The side length of the rhombus is given as $$22$$. The smaller angle of the rhombus is given as $$55^{\circ }$$.

**step3** Determining the angles within the right-angled triangles

Since the diagonals bisect the angles of the rhombus, the angles of the right-angled triangles formed by a side and half-diagonals will be half of the rhombus's angles. The smaller angle of the rhombus is $$55^{\circ }$$, so one angle in the right-angled triangle is $$55^{\circ } \div 2 = 27.5^{\circ }$$. The larger angle of the rhombus is $$180^{\circ } - 55^{\circ } = 125^{\circ }$$. The other angle in the right-angled triangle is $$125^{\circ } \div 2 = 62.5^{\circ }$$. The third angle is the right angle, $$90^{\circ }$$.

**step4** Identifying the shorter diagonal

In any triangle, the side opposite the smallest angle is the shortest side. In our right-angled triangle, the side length $$22$$ is the hypotenuse. The half-diagonal opposite the $$27.5^{\circ }$$ angle will be the shorter half-diagonal. The half-diagonal opposite the $$62.5^{\circ }$$ angle will be the longer half-diagonal. We are looking for the length of the shorter diagonal.

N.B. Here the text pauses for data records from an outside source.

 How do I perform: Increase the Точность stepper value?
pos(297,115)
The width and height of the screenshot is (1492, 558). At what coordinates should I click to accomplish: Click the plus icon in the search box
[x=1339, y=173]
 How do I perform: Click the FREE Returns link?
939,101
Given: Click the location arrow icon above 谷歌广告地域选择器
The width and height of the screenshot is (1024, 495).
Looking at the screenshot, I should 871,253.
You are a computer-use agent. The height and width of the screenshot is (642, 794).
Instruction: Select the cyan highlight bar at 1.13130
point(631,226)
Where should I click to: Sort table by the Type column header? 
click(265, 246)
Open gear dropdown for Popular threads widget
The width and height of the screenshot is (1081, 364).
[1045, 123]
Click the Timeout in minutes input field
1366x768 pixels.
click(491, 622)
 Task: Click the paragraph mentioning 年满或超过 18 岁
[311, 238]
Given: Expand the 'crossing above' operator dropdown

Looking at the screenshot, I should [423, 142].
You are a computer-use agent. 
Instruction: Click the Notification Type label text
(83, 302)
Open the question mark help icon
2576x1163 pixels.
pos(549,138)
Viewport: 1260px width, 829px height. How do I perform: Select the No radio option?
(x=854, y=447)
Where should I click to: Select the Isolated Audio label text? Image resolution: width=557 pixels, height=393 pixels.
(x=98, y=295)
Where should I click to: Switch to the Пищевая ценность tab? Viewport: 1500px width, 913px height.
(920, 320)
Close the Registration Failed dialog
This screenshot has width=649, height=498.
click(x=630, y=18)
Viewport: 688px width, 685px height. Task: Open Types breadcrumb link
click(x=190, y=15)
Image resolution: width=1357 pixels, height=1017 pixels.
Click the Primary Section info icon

**step5** Using trigonometric ratios to find the half-length of the shorter diagonal

Let the half-length of the shorter diagonal be $$x$$. In the right-angled triangle, the hypotenuse is the side length of the rhombus, $$22$$. The angle opposite to $$x$$ is $$27.5^{\circ }$$. We use the sine trigonometric ratio, which relates the opposite side, hypotenuse, and an angle in a right triangle:
$$ \sin(\text{angle}) = \frac{\text{opposite}}{\text{hypotenuse}} $$
So, we can write the equation:
$$ \sin(27.5^{\circ }) = \frac{x}{22} $$
To find $$x$$, we multiply $$22$$ by $$ \sin(27.5^{\circ }) $$.
$$ x = 22 \times \sin(27.5^{\circ }) $$
Using a calculator to find the value of $$ \sin(27.5^{\circ }) $$, we get approximately $$0.46174828$$.
$$ x \approx 22 \times 0.46174828 $$
$$ x \approx 10.15846216 $$

**step6** Calculating the full length of the shorter diagonal

Since $$x$$ represents the half-length of the shorter diagonal, the full length of the shorter diagonal is $$2 \times x$$.
Shorter diagonal length $$ = 2 \times 10.15846216 $$
Shorter diagonal length $$ \approx 20.31692432 $$

**step7** Rounding to the nearest tenth

We need to round the calculated length of the shorter diagonal to the nearest tenth.
The length is approximately $$20.31692432$$.
The digit in the tenths place is $$3$$. The digit in the hundredths place is $$1$$.
Since $$1$$ is less than $$5$$, we round down, which means we keep the tenths digit as it is and discard the digits that follow.
Therefore, the length of the shorter diagonal to the nearest tenth is $$20.3$$.